[Saved data entries]
────────────────

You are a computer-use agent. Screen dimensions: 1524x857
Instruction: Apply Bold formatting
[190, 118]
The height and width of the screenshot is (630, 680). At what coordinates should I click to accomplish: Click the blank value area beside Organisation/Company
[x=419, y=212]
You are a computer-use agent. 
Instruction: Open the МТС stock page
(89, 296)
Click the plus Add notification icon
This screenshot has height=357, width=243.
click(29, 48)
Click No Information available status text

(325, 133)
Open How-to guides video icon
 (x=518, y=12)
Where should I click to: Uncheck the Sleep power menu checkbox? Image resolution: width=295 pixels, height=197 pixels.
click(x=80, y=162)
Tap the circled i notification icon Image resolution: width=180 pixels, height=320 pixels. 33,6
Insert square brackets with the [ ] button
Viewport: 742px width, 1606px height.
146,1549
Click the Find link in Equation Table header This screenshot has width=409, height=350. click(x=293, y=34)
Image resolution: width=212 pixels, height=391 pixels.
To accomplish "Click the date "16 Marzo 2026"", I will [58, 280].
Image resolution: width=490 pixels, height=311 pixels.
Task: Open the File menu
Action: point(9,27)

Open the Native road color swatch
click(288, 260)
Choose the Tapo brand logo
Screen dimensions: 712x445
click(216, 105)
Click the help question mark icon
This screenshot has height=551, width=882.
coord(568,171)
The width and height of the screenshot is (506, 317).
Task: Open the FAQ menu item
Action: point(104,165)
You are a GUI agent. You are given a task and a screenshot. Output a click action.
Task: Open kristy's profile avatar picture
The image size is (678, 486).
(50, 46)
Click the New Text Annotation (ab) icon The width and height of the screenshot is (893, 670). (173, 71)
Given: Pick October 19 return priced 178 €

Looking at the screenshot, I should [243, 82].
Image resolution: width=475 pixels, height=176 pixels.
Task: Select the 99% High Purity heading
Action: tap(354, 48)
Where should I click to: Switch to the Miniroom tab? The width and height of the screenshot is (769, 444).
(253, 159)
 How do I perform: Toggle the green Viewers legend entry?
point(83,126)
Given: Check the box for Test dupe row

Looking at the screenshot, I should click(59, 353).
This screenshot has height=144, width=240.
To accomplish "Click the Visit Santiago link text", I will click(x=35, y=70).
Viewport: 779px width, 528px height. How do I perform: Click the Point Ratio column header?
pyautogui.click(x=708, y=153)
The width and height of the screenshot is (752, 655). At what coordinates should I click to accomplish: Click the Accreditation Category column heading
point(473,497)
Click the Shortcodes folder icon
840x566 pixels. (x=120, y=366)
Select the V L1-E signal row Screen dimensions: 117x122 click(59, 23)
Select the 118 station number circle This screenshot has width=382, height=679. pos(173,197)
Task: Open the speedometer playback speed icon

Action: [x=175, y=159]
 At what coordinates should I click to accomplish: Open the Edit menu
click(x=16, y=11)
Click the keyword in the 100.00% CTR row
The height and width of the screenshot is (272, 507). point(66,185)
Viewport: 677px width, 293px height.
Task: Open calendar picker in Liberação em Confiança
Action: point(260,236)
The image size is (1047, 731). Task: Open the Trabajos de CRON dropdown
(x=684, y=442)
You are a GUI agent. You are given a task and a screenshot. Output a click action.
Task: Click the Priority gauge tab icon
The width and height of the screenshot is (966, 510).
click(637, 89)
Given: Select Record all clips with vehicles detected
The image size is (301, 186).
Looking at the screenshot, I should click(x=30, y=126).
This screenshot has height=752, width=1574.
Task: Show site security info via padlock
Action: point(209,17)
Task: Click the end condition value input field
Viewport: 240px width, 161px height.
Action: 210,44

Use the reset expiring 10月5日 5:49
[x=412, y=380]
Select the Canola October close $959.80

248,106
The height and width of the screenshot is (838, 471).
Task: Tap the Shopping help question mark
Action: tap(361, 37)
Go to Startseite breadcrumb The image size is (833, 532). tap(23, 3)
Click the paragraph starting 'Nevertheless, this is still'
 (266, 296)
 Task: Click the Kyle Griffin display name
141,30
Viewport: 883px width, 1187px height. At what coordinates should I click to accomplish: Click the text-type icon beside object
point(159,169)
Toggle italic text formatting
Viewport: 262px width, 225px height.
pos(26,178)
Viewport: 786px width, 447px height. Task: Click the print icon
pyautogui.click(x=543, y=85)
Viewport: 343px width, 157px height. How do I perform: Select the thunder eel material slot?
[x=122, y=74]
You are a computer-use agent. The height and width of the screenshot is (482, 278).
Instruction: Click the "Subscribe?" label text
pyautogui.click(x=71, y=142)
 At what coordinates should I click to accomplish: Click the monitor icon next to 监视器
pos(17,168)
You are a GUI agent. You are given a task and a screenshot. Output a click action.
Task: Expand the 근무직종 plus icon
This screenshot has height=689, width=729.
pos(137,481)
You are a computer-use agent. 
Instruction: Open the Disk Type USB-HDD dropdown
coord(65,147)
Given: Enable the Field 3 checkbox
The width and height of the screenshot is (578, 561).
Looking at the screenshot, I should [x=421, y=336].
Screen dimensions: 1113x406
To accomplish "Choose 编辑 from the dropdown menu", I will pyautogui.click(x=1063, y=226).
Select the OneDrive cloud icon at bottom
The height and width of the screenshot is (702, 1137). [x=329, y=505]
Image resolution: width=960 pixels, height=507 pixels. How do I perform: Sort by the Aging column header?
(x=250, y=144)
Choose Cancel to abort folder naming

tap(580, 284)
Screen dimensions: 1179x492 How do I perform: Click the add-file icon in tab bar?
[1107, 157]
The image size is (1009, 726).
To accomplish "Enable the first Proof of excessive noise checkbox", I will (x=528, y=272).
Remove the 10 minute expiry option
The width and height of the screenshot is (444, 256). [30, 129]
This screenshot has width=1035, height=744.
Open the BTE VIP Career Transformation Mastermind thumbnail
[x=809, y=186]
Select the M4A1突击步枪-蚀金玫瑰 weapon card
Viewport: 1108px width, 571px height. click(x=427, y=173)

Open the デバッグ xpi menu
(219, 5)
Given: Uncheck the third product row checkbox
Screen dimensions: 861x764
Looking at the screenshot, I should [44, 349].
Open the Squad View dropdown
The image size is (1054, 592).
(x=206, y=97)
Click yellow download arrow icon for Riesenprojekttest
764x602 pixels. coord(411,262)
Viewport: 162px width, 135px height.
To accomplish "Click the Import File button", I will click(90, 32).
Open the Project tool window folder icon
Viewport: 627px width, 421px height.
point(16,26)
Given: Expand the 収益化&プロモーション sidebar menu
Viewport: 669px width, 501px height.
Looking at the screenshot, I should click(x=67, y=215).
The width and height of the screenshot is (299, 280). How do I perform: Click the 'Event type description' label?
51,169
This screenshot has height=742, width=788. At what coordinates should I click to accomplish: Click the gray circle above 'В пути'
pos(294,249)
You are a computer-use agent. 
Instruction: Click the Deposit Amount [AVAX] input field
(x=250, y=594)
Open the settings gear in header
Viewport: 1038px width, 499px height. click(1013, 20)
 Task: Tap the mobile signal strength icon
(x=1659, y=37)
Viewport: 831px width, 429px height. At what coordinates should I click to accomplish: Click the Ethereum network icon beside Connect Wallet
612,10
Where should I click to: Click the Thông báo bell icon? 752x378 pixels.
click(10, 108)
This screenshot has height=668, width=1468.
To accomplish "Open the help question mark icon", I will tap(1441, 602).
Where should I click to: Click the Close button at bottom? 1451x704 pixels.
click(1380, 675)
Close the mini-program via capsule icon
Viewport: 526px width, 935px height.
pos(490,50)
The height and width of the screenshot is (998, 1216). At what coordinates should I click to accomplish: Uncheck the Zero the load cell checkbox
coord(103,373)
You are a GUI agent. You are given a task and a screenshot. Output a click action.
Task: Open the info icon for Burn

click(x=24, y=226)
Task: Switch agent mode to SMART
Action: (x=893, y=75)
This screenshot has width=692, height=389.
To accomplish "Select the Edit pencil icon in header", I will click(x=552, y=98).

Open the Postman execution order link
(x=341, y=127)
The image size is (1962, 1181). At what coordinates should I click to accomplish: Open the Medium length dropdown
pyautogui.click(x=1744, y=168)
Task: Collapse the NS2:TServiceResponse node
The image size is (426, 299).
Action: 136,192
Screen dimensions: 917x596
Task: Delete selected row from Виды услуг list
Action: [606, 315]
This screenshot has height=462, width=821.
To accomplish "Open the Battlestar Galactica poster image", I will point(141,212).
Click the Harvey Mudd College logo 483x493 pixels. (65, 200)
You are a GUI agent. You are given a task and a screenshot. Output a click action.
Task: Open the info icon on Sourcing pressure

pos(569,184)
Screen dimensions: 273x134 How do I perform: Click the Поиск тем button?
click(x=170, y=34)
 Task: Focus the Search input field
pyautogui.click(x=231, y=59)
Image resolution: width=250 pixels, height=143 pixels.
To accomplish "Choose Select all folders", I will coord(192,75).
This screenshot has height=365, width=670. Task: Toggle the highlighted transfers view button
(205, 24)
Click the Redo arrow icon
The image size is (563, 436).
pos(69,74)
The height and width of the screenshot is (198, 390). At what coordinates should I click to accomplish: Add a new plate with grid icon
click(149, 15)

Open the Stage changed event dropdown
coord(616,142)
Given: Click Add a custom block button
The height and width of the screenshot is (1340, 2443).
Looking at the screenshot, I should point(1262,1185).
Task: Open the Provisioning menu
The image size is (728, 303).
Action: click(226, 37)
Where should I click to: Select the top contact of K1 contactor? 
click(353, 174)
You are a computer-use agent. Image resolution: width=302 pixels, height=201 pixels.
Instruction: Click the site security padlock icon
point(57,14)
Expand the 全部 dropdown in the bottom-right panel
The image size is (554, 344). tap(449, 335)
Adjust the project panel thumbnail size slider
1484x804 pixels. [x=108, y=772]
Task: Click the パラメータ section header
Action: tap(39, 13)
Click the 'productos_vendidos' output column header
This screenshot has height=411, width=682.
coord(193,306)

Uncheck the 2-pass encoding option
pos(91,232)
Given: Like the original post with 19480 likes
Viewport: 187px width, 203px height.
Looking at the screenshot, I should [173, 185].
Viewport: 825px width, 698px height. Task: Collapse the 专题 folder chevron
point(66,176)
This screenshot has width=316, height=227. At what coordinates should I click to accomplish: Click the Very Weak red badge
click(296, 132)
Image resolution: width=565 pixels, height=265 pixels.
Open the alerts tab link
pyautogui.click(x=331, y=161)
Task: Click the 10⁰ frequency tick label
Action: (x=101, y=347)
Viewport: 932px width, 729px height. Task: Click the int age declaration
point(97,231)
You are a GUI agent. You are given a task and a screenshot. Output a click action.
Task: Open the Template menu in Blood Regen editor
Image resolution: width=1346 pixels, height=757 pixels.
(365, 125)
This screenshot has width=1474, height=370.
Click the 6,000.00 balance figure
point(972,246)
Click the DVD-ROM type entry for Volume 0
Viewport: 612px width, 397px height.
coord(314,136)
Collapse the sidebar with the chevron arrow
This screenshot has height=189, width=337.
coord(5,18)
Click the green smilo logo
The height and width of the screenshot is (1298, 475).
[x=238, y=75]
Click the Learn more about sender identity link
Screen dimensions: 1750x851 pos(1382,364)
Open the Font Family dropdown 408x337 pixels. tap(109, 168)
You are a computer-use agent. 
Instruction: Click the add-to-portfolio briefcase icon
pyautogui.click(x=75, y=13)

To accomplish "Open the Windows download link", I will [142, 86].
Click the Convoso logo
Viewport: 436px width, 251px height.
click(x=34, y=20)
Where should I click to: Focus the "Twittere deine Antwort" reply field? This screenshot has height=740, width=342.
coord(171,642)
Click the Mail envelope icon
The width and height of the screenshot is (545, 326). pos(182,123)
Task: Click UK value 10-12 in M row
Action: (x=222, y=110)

────────────────

## PROBLEM
Reproduce each line of the records in which the word "notification" appears.

## WRITTEN REPLY
Click the plus Add notification icon
Tap the circled i notification icon Image resolution: width=180 pixels, height=320 pixels. 33,6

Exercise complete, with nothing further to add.